- DATA TO PROCESS:

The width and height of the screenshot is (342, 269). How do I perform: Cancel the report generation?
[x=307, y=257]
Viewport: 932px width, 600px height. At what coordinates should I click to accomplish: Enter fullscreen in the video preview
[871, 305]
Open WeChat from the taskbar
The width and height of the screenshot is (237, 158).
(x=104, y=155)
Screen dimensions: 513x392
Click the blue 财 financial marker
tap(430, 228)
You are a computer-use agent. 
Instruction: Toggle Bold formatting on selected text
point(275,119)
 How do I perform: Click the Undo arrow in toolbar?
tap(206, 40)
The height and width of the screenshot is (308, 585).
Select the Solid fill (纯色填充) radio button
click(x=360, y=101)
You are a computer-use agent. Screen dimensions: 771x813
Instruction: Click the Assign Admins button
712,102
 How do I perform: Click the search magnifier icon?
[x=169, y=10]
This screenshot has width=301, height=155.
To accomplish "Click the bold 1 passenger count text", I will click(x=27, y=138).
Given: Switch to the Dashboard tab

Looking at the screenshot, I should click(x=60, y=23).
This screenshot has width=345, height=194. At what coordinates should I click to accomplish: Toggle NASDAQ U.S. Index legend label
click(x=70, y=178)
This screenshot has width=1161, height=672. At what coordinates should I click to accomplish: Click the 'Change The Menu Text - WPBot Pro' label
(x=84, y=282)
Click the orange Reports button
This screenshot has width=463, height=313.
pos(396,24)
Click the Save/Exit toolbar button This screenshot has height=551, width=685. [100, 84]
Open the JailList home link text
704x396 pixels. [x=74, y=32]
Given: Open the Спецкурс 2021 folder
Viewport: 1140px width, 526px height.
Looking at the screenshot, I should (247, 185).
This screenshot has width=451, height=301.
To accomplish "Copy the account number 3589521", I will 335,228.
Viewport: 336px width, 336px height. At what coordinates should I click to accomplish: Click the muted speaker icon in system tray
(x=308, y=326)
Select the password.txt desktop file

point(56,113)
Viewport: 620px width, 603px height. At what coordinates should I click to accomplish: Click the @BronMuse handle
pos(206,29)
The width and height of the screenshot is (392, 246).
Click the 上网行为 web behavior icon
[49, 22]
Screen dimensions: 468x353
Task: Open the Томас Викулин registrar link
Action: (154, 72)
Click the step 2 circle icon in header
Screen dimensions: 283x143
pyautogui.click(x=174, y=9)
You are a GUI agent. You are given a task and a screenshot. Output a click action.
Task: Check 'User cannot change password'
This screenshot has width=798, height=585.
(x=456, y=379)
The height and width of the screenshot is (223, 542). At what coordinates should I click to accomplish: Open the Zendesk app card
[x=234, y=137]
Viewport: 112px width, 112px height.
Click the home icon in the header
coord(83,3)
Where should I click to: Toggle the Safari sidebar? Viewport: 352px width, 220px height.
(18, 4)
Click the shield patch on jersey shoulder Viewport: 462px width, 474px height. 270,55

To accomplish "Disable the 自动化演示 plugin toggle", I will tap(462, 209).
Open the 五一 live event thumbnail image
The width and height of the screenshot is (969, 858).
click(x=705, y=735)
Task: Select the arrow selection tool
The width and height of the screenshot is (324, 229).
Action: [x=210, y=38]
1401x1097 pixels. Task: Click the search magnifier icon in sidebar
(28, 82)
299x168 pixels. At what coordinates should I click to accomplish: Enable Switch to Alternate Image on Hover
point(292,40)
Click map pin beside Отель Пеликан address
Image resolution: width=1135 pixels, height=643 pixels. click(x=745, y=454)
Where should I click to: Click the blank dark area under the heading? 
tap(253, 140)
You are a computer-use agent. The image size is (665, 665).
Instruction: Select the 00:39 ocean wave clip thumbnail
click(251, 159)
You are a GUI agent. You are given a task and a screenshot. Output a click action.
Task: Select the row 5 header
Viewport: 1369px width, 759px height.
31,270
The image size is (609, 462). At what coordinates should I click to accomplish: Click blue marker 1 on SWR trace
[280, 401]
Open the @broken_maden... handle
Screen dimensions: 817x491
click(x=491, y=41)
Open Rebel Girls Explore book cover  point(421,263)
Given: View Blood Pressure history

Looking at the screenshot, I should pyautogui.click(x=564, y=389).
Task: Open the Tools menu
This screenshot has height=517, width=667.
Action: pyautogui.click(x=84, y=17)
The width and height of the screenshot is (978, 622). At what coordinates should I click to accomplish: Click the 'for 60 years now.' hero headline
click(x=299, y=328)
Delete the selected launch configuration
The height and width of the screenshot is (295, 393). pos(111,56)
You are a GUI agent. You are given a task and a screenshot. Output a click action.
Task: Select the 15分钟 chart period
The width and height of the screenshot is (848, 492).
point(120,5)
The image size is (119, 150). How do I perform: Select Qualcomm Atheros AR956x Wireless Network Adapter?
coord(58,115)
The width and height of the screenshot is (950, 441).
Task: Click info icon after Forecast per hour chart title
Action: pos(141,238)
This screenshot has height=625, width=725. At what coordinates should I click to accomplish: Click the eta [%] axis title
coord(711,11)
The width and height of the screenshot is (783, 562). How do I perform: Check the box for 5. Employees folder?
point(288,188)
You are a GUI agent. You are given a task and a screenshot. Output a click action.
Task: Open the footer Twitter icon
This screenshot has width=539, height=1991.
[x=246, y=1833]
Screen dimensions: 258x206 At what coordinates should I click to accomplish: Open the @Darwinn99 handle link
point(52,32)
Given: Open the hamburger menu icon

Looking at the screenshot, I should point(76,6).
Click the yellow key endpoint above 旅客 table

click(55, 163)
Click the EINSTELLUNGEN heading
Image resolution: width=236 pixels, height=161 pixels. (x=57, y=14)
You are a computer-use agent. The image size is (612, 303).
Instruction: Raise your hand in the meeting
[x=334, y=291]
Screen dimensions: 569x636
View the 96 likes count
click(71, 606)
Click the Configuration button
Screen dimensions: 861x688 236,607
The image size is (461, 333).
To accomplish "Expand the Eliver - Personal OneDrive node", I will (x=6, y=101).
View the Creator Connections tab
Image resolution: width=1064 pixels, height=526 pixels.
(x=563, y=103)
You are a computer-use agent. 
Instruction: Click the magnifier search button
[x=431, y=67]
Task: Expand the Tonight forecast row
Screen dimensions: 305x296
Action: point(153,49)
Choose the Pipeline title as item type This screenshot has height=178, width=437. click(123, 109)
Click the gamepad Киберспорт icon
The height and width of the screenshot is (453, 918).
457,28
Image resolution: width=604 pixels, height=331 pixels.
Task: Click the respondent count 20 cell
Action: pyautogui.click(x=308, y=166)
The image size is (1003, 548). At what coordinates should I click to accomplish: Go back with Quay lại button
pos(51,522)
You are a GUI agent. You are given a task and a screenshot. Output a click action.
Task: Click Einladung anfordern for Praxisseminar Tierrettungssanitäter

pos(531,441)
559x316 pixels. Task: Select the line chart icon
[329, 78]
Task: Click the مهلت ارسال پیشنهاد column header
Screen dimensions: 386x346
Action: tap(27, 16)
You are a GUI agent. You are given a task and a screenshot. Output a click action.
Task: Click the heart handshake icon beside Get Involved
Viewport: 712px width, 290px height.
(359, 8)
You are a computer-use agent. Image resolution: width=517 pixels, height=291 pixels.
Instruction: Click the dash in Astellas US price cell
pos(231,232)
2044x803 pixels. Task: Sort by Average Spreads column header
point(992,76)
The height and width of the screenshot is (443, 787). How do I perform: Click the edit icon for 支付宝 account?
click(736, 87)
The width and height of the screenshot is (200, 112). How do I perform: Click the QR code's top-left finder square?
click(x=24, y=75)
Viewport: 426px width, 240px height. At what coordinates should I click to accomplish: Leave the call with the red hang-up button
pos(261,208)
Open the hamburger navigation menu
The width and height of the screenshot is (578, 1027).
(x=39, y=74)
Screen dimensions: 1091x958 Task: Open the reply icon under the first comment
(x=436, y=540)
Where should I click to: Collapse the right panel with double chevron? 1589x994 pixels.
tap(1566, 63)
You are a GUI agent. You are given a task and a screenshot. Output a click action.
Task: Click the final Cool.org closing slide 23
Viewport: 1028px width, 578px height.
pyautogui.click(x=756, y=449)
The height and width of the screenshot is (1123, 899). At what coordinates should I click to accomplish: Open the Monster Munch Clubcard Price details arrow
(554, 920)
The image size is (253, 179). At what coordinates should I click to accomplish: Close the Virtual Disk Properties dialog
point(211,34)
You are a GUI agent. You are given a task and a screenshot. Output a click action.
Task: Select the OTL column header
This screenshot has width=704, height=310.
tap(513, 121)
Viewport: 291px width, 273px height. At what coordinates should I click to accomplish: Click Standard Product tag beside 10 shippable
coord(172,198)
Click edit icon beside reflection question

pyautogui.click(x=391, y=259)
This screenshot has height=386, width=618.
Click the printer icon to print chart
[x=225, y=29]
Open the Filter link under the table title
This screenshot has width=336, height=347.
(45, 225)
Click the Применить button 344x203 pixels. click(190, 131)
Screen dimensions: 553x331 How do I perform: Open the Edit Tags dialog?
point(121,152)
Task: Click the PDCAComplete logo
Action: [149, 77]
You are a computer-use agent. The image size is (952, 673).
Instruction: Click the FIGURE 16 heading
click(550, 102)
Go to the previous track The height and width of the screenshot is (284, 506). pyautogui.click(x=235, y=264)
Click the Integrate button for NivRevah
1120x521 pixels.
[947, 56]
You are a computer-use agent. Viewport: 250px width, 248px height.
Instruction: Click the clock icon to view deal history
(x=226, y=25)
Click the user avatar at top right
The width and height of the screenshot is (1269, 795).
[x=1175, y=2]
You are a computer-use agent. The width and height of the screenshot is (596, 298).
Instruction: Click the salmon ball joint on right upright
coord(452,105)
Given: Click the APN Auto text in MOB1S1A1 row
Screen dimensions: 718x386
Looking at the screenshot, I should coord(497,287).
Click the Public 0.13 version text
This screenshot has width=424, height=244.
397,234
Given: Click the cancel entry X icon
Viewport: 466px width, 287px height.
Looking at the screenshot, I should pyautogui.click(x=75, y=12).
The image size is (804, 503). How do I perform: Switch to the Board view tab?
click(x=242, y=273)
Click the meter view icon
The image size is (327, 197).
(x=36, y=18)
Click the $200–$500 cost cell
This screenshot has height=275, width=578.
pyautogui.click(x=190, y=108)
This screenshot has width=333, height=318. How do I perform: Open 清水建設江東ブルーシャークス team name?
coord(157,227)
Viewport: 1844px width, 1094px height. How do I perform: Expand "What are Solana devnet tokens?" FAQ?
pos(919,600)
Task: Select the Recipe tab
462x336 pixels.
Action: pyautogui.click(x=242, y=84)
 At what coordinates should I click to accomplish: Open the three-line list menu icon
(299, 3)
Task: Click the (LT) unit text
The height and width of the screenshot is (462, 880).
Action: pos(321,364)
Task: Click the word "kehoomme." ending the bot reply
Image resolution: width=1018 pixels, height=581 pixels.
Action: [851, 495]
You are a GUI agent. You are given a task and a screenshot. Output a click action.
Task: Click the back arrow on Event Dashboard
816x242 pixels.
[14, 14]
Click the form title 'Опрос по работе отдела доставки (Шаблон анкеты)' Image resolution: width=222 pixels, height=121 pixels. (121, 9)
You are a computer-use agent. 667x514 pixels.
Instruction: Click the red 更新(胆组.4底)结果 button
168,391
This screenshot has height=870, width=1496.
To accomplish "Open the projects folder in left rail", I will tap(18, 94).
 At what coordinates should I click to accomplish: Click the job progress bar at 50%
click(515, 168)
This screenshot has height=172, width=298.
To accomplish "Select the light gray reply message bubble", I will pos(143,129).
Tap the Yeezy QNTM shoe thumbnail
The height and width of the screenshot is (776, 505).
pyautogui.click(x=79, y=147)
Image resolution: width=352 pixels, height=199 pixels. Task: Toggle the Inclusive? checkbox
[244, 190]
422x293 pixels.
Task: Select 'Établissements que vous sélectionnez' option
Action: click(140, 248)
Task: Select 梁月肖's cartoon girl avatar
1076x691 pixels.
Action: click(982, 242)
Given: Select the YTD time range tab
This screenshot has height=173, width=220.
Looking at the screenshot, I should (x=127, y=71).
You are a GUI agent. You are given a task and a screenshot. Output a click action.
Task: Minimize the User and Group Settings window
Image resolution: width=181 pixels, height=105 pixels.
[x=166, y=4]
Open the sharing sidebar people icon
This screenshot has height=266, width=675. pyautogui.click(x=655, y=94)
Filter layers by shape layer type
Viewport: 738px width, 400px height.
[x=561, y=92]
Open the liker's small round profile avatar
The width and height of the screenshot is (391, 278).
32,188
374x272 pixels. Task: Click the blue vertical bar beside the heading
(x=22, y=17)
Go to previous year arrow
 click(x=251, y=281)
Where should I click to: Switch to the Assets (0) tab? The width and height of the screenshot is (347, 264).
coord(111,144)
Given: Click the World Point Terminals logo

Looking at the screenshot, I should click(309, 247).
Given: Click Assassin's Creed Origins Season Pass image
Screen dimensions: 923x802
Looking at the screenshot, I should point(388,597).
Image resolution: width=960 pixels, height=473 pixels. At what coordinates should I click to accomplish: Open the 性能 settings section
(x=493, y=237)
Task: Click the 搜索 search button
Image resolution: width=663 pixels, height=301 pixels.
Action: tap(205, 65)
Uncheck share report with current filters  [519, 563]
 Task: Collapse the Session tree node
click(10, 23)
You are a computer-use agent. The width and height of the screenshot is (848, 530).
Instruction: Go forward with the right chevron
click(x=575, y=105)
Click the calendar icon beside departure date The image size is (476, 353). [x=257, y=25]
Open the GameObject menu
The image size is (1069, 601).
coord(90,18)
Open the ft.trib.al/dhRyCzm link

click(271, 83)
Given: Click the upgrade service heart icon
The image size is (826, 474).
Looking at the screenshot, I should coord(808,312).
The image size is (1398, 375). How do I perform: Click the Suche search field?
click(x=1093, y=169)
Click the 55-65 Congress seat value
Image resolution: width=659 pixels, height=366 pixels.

- ACTIVITY: Precisely the lines between those holding "You are a computer-use agent. The image size is (952, 673)." and "You are a computer-use agent. Viewport: 250px", inclusive, are to be reproduced from the listing above, with nothing added.

- OUTPUT OF THE TASK:
You are a computer-use agent. The image size is (952, 673).
Instruction: Click the FIGURE 16 heading
click(550, 102)
Go to the previous track The height and width of the screenshot is (284, 506). pyautogui.click(x=235, y=264)
Click the Integrate button for NivRevah
1120x521 pixels.
[947, 56]
You are a computer-use agent. Viewport: 250px width, 248px height.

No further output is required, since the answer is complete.